Reputation: 7048
I am trying to write output of a scraped xml to json. The scrape fails due to an item not being serializable.
From this question its advised that you need to build a pipeline, answer not provided out of scope for question SO scrapy serializer
So referring to scrapy docs It illustrates an example, however the docs then advise not to use this
The purpose of JsonWriterPipeline is just to introduce how to write item pipelines. If you really want to store all scraped items into a JSON file you should use the Feed exports.
If I go to feed exports this is shown
JSON
FEED_FORMAT: json Exporter used: JsonItemExporter See this warning if you’re using JSON with large feeds.

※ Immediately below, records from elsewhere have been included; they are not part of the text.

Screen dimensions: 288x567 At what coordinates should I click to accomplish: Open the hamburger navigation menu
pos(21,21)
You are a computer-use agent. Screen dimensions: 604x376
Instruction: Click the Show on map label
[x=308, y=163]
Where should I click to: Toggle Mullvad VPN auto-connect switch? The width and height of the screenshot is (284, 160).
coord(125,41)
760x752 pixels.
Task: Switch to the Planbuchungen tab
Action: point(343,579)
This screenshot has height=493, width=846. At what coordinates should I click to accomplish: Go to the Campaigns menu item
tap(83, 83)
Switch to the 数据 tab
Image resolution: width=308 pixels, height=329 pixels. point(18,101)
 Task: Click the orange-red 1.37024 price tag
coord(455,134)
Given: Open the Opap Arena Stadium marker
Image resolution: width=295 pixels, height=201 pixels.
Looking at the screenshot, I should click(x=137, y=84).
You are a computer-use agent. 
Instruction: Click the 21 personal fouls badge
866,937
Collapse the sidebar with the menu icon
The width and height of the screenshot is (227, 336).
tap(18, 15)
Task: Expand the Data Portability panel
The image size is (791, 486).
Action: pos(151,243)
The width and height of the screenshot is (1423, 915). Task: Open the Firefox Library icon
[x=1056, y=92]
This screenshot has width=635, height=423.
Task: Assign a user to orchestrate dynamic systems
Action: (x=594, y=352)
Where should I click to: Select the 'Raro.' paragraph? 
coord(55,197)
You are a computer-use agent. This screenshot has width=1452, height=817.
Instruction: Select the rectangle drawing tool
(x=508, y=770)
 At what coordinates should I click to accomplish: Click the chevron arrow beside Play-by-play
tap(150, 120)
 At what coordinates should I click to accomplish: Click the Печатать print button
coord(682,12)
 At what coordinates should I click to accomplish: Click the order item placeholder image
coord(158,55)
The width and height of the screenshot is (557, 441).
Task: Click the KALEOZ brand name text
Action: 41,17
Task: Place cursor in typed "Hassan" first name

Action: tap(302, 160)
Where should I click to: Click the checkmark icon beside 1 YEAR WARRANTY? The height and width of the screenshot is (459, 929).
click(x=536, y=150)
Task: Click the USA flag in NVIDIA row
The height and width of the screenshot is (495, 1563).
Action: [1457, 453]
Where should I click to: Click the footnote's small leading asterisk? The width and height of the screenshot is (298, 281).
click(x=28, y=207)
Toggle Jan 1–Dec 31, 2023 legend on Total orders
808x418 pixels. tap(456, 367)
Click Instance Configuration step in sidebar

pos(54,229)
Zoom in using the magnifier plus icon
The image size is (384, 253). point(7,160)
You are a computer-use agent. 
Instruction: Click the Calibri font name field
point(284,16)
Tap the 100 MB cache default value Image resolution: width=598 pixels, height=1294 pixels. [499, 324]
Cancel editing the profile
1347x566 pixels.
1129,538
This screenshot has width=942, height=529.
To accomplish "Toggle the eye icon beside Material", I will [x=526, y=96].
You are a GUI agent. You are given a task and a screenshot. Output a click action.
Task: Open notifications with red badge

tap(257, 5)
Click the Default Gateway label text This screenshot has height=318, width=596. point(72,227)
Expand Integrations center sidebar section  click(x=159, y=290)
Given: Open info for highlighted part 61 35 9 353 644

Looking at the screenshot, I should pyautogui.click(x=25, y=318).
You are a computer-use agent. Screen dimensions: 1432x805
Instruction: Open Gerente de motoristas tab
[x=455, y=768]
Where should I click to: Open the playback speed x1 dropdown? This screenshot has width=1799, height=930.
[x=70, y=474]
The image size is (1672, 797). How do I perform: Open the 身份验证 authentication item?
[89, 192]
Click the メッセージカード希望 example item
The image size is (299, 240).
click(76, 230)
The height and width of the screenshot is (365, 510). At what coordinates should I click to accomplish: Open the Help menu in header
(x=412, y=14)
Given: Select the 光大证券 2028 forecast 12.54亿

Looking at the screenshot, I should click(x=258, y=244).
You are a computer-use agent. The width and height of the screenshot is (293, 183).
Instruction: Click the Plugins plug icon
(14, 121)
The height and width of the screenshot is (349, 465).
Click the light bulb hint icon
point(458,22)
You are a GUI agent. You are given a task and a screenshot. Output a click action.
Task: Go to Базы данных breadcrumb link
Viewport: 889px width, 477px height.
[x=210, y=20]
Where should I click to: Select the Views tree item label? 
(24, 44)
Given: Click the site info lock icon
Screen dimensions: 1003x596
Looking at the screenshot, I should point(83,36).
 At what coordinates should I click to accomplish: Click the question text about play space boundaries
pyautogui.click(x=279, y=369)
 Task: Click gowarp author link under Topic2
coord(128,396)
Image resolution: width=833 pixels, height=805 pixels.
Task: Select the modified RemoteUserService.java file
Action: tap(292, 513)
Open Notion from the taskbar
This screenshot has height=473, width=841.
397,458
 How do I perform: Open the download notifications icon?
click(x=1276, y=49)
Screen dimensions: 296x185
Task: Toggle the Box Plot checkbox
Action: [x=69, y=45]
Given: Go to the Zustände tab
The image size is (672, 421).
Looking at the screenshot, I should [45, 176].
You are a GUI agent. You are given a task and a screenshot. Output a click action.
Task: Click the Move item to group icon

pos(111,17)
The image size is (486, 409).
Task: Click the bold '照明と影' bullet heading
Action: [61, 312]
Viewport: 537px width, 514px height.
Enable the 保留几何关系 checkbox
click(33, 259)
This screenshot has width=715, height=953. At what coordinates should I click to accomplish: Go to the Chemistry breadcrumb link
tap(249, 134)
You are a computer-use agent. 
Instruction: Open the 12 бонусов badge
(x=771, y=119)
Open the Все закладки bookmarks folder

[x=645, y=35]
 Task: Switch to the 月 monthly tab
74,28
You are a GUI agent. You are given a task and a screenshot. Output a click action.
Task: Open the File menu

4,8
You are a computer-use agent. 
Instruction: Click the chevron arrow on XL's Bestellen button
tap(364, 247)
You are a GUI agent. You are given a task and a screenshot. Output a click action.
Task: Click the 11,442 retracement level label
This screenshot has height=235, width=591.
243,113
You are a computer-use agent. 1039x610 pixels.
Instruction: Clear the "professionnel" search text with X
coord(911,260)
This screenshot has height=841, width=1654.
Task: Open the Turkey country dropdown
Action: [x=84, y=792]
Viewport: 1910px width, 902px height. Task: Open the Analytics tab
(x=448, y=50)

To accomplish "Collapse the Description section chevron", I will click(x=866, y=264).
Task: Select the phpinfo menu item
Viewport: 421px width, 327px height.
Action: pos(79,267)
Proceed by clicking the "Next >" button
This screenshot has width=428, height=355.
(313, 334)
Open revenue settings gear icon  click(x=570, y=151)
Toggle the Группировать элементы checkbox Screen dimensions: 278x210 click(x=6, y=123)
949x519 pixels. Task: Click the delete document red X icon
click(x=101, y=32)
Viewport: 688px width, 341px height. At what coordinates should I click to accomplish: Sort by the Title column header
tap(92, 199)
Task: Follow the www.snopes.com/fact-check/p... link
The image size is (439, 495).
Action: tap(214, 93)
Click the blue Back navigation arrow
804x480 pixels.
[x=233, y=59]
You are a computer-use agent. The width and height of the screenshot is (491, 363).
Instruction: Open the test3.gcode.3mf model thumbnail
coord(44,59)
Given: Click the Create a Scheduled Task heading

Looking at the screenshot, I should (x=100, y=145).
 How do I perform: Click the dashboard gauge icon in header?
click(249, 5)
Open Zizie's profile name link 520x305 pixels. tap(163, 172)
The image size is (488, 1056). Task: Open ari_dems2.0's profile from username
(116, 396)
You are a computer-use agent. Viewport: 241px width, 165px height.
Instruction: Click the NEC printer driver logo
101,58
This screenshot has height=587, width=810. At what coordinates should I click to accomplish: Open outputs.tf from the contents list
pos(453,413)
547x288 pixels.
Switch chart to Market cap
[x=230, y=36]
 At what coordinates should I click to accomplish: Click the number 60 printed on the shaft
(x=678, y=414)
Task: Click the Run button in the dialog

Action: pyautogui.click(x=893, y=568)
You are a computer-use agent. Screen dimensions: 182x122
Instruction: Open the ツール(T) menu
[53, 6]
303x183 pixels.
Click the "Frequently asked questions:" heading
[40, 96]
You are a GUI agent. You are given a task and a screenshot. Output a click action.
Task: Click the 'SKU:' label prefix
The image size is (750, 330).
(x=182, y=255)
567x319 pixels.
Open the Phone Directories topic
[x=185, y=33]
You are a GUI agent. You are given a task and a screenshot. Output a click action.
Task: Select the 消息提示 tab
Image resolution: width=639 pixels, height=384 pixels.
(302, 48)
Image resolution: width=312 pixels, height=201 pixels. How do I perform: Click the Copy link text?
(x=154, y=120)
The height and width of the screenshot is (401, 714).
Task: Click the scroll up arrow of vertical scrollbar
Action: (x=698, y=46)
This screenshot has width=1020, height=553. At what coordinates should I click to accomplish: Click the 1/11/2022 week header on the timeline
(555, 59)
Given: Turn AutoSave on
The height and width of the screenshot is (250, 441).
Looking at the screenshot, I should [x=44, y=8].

My issue still remains as that as i understand is for executing from command line as such.
scrapy runspider myxml.py -o ~/items.json -t json
However, this creates the error I was aiming to use a pipeline to solve.
TypeError: <bound method SelectorList.extract of [<Selector xpath='.//@venue' data=u'Royal Randwick'>]> is not JSON serializable
How do I create the json pipeline to rectify the json serialize error?
This is my code.
# -*- coding: utf-8 -*-
import scrapy
from scrapy.selector import Selector
from scrapy.http import HtmlResponse
from scrapy.selector import XmlXPathSelector
from conv_xml.items import ConvXmlItem
# https://stackoverflow.com/a/27391649/461887
import json
class MyxmlSpider(scrapy.Spider):
name = "myxml"
start_urls = (
["file:///home/sayth/Downloads/20160123RAND0.xml"]
)
def parse(self, response):
sel = Selector(response)
sites = sel.xpath('//meeting')
items = []
for site in sites:
item = ConvXmlItem()
item['venue'] = site.xpath('.//@venue').extract
item['name'] = site.xpath('.//race/@id').extract()
item['url'] = site.xpath('.//race/@number').extract()
item['description'] = site.xpath('.//race/@distance').extract()
items.append(item)
return items
# class JsonWriterPipeline(object):
#
# def __init__(self):
# self.file = open('items.jl', 'wb')
#
# def process_item(self, item, spider):
# line = json.dumps(dict(item)) + "\n"
# self.file.write(line)
# return item
Upvotes: 1
Views: 2175
Reputation: 474001
The problem is here:
item['venue'] = site.xpath('.//@venue').extract
You've just forgot to call extract
. Replace it with:
item['venue'] = site.xpath('.//@venue').extract()
Upvotes: 3